The results reported here thus suggest that the ability of rats to solve the problem presented by the Maier three-table test depends to a large extent on the adaptation of the animals to the situation, and that, given adequate adaptation, there are enough cues, either present at the moment of response or derived from the past experience of an animal, to enable a group of rats between 30 and 50 days of age to solve the problem in as high a proportion of trials as that recorded by adult rats in Maier’s previous experiments.
If, however, adaptation to the experimental procedure is incomplete, both age and sex may be variables upon which the success of the response depends. Since it is possible for young females to solve the problem as successfully as adult males, the effects of age and sex must therefore be primarily on the adaptation of the animals, and not primarily on their capacity to ‘reason’. Animals 50–70 days of age adapt less well to the apparatus than do animals 70–90 days of age, and post-pubertal females adapt less well than post-pubertal males. It is not certain what causes the physiological variations that underlie each of these differences, but it is possible that both are due to the effects of sex hormones on the nervous system.
SUMMARY
The effect of age, sex, and a prematurely induced puberty on the solving of Maier’s three-table test by rats has been investigated.
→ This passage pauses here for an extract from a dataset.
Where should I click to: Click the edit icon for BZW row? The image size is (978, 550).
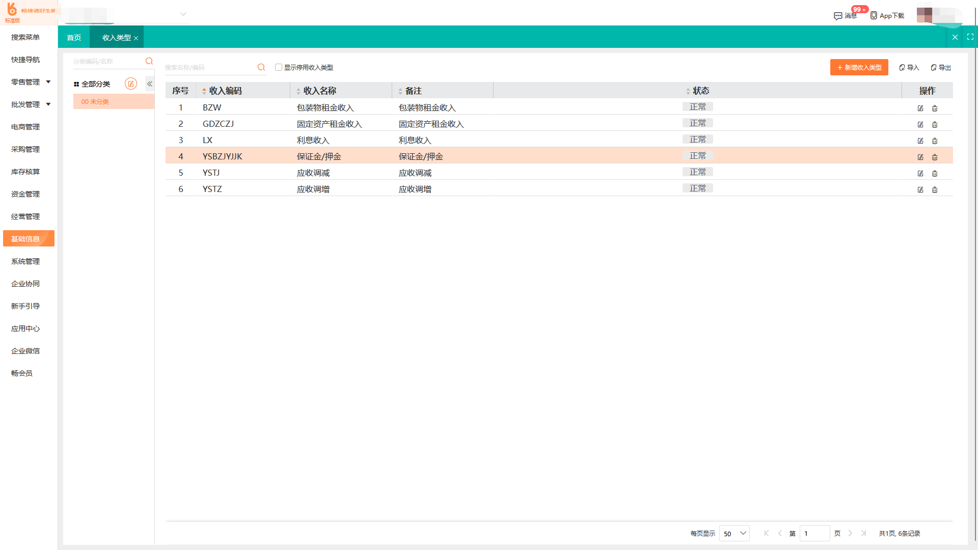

It is found that rats 70-90 days of age are able to solve the problem more successfully than rats 30-70 days of age, unless the animals are fully adjusted to the experimental procedure. When fully adjusted, rats 30-50 days of age can solve the problem more successfully than animals 50-90 days of age, and just as successfully as the adults previously investigated by Maier.
Post-pubertal females have been found to be less successful in problem solving than post-pubertal males. The cause of this difference appears to lie in difference in the adjustment of animals to experimental procedure, and not primarily to differences in ‘reasoning’ ability.
REFERENCES
‘Reasoning ‘is used as a term of discourse throughout this article to indicate the mental processes by which rats solve the Maier three-table test described later in this paper. In so doing, no assumptions are made about the nature of the process, or about its relation to any human accomplishment. An extensive theoretical discussion of reasoning, and the spontaneous assembly of isolated segments of behaviour, is given by Hull (1935). Hull also discussed whether the ability to solve the problem described in this paper could be interpreted in terms of association theory, and proposed experiments that would test his conclusions. The results of some of these experiments had been reported by Wolfe & Spragg (1934).